§ **EXERCISE PROMPT**
Reproduce the data below word for word, starting from its first line and ending with the line that contains "click(x=1362, y=706)", inclusive.

[Item position data]
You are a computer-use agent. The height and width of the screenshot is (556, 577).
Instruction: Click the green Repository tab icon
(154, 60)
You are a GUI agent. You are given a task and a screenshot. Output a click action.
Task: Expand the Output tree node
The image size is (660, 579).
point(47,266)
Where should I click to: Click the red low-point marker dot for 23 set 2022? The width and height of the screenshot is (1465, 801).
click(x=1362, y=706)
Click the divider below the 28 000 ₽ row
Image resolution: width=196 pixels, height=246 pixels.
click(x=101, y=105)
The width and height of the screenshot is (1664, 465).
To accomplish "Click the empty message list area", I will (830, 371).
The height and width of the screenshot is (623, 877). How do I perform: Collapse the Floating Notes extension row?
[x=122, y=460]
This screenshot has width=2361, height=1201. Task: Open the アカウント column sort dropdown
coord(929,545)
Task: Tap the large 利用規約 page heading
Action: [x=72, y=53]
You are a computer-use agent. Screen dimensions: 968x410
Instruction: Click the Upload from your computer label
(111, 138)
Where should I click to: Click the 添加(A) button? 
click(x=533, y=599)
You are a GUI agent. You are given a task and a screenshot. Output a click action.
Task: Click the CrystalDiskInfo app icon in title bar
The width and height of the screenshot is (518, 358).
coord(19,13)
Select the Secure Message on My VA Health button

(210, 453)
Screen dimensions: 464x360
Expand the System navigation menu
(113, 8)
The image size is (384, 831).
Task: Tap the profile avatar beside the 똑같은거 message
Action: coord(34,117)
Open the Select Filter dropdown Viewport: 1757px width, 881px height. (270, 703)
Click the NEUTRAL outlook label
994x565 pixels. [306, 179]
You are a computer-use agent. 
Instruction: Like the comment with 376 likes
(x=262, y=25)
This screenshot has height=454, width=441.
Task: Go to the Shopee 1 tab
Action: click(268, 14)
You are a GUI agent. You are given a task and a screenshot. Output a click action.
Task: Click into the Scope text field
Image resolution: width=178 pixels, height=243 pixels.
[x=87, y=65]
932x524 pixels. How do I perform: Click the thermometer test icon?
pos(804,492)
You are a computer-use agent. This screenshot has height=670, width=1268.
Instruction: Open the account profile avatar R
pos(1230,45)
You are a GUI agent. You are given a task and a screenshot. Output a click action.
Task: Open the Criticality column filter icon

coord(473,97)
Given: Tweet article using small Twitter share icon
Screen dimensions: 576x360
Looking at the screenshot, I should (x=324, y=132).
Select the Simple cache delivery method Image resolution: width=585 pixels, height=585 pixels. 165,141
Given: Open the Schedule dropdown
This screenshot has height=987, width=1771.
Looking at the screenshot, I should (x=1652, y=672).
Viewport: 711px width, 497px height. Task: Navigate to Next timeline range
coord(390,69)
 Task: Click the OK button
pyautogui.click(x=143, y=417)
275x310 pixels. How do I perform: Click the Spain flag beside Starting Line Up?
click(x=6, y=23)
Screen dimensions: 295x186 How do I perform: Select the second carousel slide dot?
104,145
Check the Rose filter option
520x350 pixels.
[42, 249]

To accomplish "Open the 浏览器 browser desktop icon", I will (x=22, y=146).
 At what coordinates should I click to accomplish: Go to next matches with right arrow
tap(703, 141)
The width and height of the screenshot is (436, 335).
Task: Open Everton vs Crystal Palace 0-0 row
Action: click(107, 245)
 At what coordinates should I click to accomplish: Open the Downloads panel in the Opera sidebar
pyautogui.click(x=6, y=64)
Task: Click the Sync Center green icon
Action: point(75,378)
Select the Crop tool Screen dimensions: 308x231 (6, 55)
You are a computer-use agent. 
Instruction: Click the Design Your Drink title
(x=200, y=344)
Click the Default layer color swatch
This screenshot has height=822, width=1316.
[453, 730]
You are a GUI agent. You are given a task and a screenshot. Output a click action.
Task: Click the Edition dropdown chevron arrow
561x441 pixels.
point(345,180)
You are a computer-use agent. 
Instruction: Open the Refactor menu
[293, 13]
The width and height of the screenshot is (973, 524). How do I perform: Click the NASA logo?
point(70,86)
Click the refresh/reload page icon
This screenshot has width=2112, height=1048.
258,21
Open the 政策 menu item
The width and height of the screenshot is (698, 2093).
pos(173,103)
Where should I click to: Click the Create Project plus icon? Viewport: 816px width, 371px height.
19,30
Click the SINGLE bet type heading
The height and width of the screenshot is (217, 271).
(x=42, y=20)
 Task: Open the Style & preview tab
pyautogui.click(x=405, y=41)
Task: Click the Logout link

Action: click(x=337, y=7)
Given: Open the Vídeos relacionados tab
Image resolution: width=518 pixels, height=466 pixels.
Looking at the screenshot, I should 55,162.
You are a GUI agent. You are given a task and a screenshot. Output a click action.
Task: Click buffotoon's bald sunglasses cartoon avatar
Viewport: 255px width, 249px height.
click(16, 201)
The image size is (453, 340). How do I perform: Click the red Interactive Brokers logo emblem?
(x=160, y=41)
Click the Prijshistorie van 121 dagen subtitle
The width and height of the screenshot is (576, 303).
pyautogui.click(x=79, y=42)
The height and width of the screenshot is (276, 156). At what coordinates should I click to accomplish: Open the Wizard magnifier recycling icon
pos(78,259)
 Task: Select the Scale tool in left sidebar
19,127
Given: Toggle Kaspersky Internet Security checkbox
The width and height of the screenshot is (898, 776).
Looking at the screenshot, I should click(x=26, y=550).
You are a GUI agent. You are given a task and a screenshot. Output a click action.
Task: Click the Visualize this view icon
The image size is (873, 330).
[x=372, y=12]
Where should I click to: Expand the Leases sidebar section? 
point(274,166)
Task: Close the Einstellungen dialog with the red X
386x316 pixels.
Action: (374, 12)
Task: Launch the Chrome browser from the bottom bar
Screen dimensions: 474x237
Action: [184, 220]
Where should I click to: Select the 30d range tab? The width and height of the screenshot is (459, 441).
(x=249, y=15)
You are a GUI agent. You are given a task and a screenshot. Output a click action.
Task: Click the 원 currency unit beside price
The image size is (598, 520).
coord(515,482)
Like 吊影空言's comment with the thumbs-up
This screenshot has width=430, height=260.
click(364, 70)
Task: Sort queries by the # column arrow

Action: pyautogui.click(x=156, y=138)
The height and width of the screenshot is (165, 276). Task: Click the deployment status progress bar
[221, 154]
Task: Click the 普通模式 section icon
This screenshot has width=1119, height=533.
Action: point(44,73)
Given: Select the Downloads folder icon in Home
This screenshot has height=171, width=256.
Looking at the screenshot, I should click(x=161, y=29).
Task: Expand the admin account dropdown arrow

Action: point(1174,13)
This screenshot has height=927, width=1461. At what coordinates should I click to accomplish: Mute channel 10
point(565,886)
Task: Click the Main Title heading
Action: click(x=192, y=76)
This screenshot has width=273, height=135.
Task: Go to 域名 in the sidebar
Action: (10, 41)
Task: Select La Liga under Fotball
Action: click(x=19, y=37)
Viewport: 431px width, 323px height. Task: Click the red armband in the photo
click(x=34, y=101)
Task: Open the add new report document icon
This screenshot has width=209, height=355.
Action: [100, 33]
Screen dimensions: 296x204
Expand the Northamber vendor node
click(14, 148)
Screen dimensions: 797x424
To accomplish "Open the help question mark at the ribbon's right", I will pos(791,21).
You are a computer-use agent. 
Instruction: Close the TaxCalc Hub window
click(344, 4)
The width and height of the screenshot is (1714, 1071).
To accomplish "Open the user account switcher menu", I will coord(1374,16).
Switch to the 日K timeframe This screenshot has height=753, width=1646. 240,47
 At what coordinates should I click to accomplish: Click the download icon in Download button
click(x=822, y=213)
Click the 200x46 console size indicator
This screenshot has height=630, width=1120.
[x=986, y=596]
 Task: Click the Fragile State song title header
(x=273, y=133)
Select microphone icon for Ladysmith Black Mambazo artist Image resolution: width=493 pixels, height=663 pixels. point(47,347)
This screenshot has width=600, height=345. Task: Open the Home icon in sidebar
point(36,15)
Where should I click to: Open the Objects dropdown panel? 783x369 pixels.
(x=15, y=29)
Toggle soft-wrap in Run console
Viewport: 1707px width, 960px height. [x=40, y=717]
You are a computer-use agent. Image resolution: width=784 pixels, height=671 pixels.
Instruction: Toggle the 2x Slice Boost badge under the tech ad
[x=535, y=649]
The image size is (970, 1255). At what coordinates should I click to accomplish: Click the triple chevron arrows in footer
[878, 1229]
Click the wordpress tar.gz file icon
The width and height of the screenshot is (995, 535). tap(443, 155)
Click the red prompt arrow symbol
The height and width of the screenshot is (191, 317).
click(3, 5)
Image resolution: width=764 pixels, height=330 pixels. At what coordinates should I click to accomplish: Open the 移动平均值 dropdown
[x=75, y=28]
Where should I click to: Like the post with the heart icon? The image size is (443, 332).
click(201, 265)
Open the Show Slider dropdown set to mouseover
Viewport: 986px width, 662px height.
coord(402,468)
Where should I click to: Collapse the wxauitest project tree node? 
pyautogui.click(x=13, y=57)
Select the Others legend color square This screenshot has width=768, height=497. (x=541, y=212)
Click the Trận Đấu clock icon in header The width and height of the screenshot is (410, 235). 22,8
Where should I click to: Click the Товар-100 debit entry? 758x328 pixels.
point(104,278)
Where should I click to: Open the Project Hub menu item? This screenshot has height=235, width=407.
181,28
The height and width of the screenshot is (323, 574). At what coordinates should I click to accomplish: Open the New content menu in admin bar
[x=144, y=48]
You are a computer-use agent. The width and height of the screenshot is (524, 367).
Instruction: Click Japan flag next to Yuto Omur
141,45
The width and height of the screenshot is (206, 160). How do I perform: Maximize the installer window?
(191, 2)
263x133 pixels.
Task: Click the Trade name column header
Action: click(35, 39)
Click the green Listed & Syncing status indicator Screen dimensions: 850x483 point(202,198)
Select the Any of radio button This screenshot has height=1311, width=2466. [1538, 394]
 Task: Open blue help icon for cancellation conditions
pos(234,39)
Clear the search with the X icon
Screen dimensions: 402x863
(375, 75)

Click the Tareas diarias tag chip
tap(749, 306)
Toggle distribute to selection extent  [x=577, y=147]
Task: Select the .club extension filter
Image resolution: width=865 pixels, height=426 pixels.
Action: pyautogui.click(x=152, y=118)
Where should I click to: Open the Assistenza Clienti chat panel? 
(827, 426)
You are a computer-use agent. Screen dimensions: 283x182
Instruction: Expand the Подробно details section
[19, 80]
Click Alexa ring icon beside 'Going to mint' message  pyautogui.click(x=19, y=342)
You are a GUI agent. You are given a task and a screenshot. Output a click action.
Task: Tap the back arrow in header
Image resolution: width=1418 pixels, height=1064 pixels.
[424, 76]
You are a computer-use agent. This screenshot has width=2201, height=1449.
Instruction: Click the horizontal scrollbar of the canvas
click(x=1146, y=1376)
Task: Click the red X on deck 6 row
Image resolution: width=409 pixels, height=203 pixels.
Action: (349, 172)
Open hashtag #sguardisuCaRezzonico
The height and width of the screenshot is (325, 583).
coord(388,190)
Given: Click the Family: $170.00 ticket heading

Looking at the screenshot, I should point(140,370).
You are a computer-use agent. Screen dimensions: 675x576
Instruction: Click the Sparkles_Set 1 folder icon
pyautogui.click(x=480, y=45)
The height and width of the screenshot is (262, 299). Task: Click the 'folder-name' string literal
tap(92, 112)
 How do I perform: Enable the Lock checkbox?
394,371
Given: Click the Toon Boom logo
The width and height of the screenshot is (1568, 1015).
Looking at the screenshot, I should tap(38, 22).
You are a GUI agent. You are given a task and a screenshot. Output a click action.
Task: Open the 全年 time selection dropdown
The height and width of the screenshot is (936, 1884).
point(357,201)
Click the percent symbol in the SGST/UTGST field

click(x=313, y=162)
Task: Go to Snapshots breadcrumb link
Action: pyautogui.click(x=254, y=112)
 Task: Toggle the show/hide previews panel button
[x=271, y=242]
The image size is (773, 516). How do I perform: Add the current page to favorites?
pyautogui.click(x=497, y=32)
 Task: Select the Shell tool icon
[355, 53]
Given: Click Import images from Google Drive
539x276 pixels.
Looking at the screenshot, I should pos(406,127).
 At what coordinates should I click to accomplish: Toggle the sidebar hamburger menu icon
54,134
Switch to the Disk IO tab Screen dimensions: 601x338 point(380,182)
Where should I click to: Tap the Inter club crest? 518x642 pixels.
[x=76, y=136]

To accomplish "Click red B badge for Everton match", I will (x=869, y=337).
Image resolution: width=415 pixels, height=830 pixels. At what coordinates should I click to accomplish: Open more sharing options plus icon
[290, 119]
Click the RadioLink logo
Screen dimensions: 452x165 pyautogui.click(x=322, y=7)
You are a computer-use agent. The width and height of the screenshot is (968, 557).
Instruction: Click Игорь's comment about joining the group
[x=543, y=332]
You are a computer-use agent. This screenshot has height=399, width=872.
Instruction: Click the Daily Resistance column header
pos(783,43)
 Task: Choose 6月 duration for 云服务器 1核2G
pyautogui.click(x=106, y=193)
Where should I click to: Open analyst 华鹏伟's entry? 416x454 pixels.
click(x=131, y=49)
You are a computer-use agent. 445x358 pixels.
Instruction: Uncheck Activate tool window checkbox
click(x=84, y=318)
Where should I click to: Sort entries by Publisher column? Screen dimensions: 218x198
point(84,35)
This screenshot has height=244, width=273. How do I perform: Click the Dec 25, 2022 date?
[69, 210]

§ **EXPECTED OUTPUT**
You are a computer-use agent. The height and width of the screenshot is (556, 577).
Instruction: Click the green Repository tab icon
(154, 60)
You are a GUI agent. You are given a task and a screenshot. Output a click action.
Task: Expand the Output tree node
The image size is (660, 579).
point(47,266)
Where should I click to: Click the red low-point marker dot for 23 set 2022? The width and height of the screenshot is (1465, 801).
click(x=1362, y=706)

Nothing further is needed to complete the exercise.